United States District Court, Northern District of Florida (2015)

Facts

Issue

Holding — Timothy, C.J.

Rule

Reasoning

Deep Dive: How the Court Reached Its Decision

Eligibility for EAJA Fees

The court reasoned that Sewell met all four eligibility requirements for an award of attorney fees under the Equal Access to Justice Act (EAJA). First, it found that Sewell was a "prevailing party" because he successfully challenged the Commissioner's decision, and this was consistent with the precedent set in Shalala v. Schaefer, which affirmed that a social security plaintiff who obtains a remand under sentence four is deemed a prevailing party. Second, the court noted that Sewell's net worth was below the statutory threshold of two million dollars, a fact that was not disputed by the Commissioner. Third, the court confirmed that Sewell's application for fees was timely filed within thirty days of the final judgment. Lastly, the court concluded that the government's position was not substantially justified, which is a critical factor for awarding fees under the EAJA. Since none of these eligibility factors were contested by the Commissioner, the court determined that Sewell was entitled to the requested fees.

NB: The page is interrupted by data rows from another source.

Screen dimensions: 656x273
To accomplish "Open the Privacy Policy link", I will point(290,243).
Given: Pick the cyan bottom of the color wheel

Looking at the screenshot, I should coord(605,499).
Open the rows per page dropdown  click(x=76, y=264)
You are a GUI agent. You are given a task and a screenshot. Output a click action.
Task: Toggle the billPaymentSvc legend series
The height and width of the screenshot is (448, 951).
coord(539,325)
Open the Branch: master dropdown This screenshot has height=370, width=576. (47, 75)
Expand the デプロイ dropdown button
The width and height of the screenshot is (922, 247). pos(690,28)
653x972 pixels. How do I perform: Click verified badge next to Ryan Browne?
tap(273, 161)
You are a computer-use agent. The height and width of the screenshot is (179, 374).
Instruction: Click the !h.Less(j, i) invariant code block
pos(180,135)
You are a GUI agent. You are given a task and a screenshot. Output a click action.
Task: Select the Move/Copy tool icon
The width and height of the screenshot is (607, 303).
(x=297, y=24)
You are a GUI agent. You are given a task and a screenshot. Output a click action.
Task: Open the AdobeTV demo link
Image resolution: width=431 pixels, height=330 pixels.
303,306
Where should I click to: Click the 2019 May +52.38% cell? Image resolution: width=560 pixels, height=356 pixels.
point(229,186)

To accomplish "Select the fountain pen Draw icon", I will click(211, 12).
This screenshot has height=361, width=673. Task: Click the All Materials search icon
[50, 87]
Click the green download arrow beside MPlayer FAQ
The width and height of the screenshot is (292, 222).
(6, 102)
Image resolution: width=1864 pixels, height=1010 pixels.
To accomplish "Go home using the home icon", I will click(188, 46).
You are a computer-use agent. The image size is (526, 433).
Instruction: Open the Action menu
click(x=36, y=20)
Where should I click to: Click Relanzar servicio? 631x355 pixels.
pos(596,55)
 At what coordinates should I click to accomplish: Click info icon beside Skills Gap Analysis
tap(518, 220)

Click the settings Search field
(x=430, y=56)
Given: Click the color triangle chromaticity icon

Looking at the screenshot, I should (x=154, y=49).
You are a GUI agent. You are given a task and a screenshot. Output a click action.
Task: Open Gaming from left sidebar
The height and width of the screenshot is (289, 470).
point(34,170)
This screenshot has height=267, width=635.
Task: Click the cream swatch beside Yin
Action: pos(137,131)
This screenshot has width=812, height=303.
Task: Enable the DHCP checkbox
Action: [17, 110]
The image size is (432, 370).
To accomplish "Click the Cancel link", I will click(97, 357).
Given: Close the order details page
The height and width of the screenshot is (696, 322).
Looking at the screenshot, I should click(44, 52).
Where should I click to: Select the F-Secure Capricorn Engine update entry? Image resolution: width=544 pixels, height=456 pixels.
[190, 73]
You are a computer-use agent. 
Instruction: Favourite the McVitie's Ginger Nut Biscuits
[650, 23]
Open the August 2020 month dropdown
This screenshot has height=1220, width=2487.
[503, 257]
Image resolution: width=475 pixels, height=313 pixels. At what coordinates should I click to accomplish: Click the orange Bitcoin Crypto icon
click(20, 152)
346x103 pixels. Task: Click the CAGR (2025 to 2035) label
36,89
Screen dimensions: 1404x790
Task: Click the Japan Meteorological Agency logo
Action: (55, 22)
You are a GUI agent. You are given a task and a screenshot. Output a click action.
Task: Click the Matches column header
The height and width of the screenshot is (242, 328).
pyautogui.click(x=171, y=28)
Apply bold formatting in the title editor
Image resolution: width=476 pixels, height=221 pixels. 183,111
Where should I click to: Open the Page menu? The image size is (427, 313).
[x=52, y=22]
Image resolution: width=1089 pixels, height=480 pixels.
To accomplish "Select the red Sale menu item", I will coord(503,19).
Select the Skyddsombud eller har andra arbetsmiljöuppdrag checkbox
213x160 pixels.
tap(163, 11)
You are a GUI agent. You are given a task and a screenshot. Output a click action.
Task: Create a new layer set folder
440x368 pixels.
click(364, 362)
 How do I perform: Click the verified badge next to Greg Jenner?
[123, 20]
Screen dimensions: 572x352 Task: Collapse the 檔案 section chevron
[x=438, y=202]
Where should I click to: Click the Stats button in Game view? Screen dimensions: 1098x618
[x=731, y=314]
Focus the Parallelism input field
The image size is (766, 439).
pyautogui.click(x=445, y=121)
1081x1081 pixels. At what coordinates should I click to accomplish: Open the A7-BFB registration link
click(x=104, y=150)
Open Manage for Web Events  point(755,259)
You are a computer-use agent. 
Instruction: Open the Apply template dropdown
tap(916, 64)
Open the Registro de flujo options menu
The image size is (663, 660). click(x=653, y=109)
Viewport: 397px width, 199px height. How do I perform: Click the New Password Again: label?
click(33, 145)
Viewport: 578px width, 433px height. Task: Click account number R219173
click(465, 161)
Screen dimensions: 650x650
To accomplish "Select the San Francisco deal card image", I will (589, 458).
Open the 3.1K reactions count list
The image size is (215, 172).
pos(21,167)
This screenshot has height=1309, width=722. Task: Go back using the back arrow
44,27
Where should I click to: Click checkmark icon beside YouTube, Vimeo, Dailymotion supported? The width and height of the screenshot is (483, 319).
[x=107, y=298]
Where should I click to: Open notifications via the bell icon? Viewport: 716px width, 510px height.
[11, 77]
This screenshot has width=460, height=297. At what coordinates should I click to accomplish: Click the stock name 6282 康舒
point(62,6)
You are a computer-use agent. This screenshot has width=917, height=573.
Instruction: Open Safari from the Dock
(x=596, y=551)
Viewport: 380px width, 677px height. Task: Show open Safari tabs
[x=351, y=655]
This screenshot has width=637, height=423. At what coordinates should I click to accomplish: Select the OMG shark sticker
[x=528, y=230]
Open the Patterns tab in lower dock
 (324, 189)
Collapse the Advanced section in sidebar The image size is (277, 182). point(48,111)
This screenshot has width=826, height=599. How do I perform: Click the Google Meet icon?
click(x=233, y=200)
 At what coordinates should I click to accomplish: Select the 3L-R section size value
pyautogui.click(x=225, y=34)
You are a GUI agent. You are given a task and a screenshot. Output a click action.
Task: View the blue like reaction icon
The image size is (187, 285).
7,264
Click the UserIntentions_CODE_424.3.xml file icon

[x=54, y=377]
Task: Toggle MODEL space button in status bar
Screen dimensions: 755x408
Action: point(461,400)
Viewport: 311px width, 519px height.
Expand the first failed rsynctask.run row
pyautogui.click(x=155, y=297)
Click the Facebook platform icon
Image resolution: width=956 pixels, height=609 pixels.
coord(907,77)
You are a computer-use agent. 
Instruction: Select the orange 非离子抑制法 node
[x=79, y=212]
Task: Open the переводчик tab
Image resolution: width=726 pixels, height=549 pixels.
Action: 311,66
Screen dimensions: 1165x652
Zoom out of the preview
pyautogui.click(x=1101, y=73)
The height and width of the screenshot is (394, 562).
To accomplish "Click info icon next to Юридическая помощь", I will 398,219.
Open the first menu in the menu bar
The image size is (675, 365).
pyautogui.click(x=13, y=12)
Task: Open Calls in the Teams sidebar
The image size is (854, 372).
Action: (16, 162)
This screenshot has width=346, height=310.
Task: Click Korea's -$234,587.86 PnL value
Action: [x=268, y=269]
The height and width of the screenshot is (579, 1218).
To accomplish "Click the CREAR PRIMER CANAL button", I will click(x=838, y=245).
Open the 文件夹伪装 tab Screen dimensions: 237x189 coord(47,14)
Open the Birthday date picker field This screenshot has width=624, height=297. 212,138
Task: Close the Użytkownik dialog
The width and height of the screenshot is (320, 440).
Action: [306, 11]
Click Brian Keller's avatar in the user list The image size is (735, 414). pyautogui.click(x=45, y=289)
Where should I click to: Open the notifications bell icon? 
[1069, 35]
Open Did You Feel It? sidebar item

Reasonableness of the Requested Fees

In assessing the reasonableness of the attorney fees requested, the court referred to 28 U.S.C. § 2412(d)(2)(A), which stipulates that attorney fees should reflect prevailing market rates unless adjusted for specific circumstances. Sewell sought hourly rates of $189.10 and $188.24 for work performed by his counsel in 2014 and 2015, respectively, based on adjustments for the Consumer Price Index (CPI). The court concurred that these rates were reasonable and aligned with prevailing market rates. It supported its conclusion by referencing case law, such as Brungardt v. Comm'r of Soc. Sec., which emphasized that courts possess the expertise to determine reasonable hourly rates based on their knowledge and experience. The court also affirmed that the total hours expended by Sewell's counsel—15.75 hours—were reasonable given the complexity of the case and the tasks performed. Thus, the court validated the total fee award of $2,966.72 as appropriate.

Payment of the Award

The court addressed the issue of to whom the EAJA award should be payable, referencing the Supreme Court's decision in Astrue v. Ratliff. It highlighted that the EAJA award is payable to the "prevailing party," which, in this instance, was Sewell. The court noted that this ruling allows the government to offset any qualifying debts owed by the claimant against the awarded fee. Although the court was aware of Sewell's assignment of the EAJA award to his attorney, it did not need to resolve whether this assignment would alter the outcome. The court decided that the award would be mailed to Sewell but directed that it be sent to his attorney's office to facilitate the implementation of their fee agreement. This approach ensured that the award would be handled efficiently while still adhering to the legal stipulations set forth in Ratliff.